== Written task ==
Write out the data below word for word, from the line containing "Task: Show hidden system tray icons" down to the end of the data.

== Entries supplied ==
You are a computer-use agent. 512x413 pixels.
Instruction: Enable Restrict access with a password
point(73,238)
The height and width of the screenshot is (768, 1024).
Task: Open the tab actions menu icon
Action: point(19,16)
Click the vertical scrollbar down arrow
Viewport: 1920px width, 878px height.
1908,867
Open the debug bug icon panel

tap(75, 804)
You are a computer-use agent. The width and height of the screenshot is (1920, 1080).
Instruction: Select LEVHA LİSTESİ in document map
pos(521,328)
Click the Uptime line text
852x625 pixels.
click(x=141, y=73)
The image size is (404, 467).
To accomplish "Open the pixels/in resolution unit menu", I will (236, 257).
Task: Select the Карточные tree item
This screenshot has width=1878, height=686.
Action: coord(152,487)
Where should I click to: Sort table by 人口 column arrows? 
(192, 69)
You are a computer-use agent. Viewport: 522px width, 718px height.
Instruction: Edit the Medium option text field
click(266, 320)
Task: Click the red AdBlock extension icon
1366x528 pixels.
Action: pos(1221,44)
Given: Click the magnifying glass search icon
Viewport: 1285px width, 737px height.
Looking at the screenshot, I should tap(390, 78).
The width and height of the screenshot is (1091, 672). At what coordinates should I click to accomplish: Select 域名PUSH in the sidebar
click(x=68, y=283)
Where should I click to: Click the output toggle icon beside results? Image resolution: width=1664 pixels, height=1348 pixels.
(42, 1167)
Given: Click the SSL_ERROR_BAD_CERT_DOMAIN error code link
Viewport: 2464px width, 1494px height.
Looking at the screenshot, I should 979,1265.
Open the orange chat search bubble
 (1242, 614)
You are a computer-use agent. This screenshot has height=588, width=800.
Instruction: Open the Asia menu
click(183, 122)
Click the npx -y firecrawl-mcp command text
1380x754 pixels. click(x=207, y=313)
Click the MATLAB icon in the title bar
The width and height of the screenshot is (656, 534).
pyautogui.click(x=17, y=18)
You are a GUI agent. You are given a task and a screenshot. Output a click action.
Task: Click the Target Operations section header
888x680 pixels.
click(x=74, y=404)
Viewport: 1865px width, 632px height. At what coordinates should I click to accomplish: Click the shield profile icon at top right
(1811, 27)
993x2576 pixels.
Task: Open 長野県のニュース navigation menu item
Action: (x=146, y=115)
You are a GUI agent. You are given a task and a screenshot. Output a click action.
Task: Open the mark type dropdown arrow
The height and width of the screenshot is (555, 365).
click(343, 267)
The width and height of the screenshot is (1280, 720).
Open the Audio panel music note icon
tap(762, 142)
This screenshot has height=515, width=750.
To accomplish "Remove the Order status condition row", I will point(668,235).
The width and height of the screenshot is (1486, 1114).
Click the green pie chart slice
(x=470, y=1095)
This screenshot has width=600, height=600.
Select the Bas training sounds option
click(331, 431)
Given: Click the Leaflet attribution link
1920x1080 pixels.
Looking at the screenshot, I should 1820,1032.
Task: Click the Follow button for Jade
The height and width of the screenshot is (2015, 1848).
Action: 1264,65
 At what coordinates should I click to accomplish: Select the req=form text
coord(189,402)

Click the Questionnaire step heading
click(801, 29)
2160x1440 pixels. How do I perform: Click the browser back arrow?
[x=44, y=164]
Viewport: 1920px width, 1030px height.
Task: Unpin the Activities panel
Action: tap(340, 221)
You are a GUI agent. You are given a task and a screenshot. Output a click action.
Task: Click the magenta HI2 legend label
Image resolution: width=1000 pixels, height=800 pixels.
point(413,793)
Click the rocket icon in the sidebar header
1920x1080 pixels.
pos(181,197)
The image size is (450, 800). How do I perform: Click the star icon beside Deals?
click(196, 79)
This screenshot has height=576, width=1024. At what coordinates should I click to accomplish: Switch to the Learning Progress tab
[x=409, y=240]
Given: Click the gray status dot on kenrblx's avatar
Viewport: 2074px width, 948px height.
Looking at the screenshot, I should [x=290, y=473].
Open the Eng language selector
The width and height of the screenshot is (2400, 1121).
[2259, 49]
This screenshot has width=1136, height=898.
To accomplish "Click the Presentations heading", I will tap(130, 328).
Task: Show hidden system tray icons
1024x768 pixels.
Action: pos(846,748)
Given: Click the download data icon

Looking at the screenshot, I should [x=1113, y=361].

== The result ==
Task: Show hidden system tray icons
1024x768 pixels.
Action: pos(846,748)
Given: Click the download data icon

Looking at the screenshot, I should [x=1113, y=361].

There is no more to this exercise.